- The Washington Times - Wednesday, July 19, 2000

White shark attack captured on film

EAST LONDON, South Africa A backpacker filming surfers on South Africa's east coast captured another sort of adventure story this week rare footage of a Great White shark attack.
A video recording of the incident, considered by shark experts to be unique, shows a second shark also lining up to attack 15-year-old Shannon Ainslie, a surfer from East London.
The youth was surfing with his brother and friends Monday when he came face to face with one of the world's most ferocious killers.
"I was just catching a wave when the shark came up and made a grab for me. Next thing I knew, I was under water and came face to face with the shark," he said.
He escaped with a severely injured right hand, almost losing a middle finger that hung by just a thread.

Venezuelans soothed on new Land Law

CARACAS, Venezuela Private Venezuelan landowners need not fear a new Land Law, due to be approved before the end of the month, despite speculation that it will lead to mass land expropriations, the country's top legislator said yesterday.
"This law has been interpreted in ways that do not correspond with reality," National Legislative Commission President Luis Miquilena said. "There's no intention of riding roughshod over property rights here."
Left-leaning President Hugo Chavez has frequently warned wealthy landowners that under a new constitution approved in a referendum last December, the government can expropriate idle lands for "public use" in return for a "just compensation."
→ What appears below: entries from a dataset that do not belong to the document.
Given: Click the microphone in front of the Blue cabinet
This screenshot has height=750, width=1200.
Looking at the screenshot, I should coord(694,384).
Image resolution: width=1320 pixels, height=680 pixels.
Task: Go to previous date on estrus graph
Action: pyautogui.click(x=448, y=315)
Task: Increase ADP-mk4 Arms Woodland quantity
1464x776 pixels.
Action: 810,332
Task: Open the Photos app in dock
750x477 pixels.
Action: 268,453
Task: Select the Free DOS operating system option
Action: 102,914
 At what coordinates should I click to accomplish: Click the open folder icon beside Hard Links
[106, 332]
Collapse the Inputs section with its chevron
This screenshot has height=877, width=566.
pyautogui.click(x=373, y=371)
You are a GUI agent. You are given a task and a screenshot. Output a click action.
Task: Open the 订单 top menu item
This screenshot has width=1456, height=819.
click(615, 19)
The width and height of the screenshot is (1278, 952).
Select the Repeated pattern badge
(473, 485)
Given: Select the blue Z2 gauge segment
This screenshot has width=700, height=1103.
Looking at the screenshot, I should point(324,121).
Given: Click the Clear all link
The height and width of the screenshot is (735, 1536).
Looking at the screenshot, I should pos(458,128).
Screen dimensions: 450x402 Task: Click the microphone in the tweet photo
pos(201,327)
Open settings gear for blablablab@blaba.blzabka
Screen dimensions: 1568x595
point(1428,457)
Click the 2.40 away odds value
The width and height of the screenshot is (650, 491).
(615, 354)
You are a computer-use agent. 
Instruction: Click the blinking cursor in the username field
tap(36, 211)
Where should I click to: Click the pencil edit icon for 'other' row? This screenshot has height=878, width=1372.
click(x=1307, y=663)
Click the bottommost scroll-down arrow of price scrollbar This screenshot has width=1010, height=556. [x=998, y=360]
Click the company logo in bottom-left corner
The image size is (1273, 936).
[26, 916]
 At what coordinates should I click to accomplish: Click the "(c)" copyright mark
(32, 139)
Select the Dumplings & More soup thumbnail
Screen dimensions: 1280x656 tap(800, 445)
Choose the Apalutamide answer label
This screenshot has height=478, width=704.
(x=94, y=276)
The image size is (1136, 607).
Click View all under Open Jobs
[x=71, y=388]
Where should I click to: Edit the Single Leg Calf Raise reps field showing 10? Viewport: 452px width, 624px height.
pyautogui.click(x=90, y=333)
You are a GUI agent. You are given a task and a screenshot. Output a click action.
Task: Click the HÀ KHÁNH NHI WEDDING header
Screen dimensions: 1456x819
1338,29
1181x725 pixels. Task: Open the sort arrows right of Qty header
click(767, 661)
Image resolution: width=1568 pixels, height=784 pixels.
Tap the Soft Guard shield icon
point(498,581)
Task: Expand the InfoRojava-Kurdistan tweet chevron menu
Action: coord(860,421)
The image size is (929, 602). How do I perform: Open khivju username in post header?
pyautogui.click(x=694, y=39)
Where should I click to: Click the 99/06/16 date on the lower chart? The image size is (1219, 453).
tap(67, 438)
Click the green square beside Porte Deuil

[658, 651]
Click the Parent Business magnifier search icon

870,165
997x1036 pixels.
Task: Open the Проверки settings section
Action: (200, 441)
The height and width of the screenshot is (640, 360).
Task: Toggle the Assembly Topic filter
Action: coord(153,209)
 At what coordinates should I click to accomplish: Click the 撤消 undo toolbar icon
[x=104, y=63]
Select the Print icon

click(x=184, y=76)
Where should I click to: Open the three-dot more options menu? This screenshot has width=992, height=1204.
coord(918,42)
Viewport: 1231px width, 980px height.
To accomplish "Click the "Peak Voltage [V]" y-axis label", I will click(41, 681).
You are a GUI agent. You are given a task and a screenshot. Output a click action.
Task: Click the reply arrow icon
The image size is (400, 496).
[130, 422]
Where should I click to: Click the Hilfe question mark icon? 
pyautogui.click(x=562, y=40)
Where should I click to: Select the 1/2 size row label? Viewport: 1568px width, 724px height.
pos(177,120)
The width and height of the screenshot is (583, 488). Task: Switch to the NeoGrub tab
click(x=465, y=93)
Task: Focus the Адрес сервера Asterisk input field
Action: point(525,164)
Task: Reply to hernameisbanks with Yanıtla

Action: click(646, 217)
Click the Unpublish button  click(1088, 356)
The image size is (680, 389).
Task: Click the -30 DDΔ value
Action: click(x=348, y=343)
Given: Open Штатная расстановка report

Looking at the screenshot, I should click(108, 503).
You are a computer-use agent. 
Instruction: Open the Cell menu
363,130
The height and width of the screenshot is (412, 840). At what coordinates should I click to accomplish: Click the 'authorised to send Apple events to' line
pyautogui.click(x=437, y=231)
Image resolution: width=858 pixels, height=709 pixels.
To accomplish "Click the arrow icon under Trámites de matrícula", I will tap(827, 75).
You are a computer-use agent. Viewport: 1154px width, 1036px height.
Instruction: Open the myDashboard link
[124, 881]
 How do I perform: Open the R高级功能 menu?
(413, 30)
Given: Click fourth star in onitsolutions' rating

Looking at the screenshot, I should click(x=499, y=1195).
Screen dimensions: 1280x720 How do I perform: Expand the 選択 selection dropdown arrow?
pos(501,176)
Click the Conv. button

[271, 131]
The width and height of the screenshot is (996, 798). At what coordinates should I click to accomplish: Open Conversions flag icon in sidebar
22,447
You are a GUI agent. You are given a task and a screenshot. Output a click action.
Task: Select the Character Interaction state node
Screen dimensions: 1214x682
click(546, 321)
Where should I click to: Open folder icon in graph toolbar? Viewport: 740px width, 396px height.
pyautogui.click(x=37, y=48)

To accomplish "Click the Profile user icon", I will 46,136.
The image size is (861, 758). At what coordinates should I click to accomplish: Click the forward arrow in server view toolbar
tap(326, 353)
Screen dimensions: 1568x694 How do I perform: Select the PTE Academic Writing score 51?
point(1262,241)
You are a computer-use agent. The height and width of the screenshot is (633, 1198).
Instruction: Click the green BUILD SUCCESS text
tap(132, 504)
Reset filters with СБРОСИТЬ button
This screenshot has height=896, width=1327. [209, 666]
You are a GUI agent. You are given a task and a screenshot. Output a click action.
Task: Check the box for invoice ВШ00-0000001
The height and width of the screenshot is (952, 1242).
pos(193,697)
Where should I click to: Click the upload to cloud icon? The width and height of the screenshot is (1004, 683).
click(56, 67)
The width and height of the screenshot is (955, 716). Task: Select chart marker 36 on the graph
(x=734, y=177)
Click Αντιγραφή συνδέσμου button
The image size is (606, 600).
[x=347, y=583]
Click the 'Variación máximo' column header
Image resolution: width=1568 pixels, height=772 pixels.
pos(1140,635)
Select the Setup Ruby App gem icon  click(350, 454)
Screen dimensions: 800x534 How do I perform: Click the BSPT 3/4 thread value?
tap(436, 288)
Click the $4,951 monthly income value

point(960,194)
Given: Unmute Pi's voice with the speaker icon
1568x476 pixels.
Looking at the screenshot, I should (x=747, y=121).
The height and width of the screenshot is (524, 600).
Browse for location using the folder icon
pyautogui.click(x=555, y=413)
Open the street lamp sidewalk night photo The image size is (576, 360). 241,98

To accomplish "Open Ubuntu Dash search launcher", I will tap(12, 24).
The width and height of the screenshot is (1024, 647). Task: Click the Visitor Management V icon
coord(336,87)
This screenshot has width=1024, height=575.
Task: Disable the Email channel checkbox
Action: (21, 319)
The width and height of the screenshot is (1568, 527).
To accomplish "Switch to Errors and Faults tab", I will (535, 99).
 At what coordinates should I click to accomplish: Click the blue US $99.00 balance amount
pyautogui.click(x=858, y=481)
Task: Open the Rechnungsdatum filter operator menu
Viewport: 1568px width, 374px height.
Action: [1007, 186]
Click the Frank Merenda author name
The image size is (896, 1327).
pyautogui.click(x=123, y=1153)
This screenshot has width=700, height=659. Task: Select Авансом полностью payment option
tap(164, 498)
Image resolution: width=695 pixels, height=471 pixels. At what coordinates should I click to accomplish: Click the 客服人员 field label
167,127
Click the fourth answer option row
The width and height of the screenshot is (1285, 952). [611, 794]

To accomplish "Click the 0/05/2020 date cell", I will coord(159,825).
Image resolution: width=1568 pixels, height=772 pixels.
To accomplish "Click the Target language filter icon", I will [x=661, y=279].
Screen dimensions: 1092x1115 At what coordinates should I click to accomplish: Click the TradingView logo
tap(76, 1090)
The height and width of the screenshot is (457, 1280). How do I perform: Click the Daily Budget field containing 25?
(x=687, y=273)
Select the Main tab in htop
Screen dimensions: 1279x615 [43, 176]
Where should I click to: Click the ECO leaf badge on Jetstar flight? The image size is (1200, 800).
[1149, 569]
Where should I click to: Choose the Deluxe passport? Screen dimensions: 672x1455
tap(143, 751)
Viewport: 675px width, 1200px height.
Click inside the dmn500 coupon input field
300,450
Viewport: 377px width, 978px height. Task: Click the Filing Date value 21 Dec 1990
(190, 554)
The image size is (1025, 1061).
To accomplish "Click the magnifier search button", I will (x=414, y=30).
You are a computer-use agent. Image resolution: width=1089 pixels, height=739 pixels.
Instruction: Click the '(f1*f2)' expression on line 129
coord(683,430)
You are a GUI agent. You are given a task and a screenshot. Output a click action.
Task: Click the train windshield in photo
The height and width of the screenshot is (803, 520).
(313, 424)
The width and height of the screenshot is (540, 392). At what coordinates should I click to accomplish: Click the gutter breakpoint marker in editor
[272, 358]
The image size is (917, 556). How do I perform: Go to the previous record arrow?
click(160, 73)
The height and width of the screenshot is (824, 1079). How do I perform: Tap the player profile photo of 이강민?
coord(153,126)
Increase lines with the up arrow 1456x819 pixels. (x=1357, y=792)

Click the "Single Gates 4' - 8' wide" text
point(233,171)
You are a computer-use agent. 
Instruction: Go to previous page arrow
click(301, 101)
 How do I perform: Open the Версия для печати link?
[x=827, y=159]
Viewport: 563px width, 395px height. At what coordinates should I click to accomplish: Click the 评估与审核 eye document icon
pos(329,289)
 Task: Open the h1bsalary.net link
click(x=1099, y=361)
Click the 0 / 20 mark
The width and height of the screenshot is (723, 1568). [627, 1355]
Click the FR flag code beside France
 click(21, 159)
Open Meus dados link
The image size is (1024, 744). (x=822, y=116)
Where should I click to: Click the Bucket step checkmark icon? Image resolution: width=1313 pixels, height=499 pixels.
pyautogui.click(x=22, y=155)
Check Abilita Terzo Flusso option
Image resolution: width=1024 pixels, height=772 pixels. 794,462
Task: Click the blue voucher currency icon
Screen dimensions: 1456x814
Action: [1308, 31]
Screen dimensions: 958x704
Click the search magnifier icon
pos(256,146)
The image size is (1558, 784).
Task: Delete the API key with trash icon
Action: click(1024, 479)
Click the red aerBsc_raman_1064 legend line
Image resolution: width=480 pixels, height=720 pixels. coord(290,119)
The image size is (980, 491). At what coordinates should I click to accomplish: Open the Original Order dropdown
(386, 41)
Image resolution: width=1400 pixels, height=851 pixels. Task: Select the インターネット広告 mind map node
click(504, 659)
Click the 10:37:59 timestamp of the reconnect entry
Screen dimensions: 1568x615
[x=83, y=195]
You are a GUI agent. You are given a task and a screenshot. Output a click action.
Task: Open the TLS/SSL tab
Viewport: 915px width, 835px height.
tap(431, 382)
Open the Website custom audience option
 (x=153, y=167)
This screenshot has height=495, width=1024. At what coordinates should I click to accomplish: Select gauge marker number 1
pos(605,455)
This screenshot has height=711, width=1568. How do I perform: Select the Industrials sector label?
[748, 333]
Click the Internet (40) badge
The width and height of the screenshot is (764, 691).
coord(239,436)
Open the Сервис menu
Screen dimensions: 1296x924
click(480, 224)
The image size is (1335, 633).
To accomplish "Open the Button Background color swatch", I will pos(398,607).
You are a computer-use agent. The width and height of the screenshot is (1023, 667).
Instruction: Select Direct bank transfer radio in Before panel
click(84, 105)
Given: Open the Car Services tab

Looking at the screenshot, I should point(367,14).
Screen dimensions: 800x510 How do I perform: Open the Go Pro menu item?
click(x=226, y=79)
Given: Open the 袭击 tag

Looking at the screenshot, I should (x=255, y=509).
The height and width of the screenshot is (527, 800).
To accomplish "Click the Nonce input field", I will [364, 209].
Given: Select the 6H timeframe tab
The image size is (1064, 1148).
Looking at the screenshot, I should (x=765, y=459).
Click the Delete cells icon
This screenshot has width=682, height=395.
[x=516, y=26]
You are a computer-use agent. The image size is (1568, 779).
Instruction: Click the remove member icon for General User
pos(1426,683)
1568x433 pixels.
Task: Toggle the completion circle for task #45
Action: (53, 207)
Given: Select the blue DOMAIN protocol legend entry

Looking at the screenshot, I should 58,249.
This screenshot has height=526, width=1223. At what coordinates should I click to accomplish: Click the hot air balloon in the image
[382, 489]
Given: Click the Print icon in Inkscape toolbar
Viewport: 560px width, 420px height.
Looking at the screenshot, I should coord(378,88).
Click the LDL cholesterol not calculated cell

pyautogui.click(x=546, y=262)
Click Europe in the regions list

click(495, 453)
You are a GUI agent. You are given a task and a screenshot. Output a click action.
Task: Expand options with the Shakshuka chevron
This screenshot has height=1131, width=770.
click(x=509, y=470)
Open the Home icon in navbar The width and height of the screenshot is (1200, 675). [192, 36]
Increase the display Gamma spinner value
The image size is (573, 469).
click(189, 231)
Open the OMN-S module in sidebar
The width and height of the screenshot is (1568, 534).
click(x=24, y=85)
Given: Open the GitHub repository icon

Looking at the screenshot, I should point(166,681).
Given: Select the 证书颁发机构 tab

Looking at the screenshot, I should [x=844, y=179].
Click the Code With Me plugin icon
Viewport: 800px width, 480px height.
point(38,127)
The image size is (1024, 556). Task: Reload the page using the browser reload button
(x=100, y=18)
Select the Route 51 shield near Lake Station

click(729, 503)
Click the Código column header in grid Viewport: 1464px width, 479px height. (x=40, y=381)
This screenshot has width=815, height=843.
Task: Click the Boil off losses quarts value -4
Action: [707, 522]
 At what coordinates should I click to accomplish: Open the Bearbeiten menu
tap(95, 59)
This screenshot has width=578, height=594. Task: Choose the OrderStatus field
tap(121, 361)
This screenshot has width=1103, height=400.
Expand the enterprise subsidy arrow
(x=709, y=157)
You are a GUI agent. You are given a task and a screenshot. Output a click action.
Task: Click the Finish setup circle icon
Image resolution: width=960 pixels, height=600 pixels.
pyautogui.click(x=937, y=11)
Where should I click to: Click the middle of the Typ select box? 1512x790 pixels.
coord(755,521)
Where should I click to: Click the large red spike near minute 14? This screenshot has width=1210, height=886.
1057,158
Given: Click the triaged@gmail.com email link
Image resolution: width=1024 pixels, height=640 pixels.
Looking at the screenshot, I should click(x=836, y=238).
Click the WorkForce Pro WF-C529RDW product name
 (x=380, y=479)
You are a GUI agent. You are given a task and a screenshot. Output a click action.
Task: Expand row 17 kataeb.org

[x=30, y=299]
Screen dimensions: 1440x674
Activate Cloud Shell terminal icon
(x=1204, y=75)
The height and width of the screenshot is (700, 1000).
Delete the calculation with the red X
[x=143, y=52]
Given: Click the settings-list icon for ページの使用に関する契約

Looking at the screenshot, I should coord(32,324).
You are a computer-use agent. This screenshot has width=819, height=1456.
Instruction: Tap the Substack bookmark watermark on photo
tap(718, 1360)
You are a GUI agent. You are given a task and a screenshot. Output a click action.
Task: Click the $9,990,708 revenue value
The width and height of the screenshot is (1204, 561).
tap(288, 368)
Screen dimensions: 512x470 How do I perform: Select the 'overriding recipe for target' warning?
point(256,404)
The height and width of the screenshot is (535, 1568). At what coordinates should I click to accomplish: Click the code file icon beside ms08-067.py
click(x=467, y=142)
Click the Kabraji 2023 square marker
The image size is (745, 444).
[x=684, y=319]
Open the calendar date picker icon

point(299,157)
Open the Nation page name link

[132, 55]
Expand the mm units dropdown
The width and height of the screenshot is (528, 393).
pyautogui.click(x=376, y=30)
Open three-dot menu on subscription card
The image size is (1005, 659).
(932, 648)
Strong growth reported in Chinese economy

BEIJING China reported strong growth in key areas of its economy during the first half of 2000, a surge the government said yesterday was largely a result of its economic stimulus policies and a global economic recovery.
The nation's gross domestic product grew a robust 8.2 percent during the first six months of the year, compared with the same period last year, said Ye Zhen, spokesman for the State Statistics Bureau. GDP is the sum of all goods and services produced within a nation's borders.
China's exports soared 38 percent to $114.5 billion, while imports rose 36 percent to $102 billion, Mr. Ye said.

Fiji moves toward new crisis

SUVA, Fiji Fiji lurched toward another government crisis yesterday as the swearing in of a new Cabinet was postponed indefinitely, a move coup leader George Speight claimed he orchestrated.

Mr. Speight was dissatisfied with the Cabinet, which he said did not include enough of his supporters, and he objected to not having been adequately consulted in the formulation process, despite a promise from President Ratu Josefa Iloilo that he would be included in negotiations.

"I have been in touch with the president through a high-ranking chief of mine to express my disappointment," Mr. Speight told Australian television's Channel Nine shortly before the postponement of the swearing-in ceremony.

He said Mr. Iloilo had agreed to allow him to review the list of prospective ministers and that the ceremony would not proceed.

Announcing the postponement, Prime Minister Laisenia Qarase said Mr. Iloilo was not well.

Rwandan census seeks firm genocide data

KIGALI, Rwanda Authorities in Rwanda have started a nationwide census aimed at establishing a realistic figure for the number of people slaughtered during the central African country's 1994 genocide.
Protais Musoni, secretary-general in the Ministry of Local Government, said a team of 1,600 investigators had been appointed to carry out the 10-day mission that began Monday.
Hundreds of thousands of civilians, mostly Tutsis, were slaughtered by Hutu extremists during three months in 1994 after a jet carrying late President Juvenal Habyarimana exploded on approach to Kigali airport.

World bank resuming Kenya loan program

NAIROBI, Kenya The World Bank will resume aid to Kenya after a three-year suspension with a $150 million loan to reduce poverty and help achieve reforms, a bank official said yesterday.
Kenya, which is suffering its worst economic crisis since independence from Britain in 1963, with severe drought and nationwide power and water shortages, depends on multilateral lending institutions and grants from donors for development programs.
The crisis is so severe that Kenya will have to import almost half of its corn over the next 18 months because of a worsening drought in the Horn of Africa, a U.N. food agency recently announced.
Based on wire dispatches and staff reports.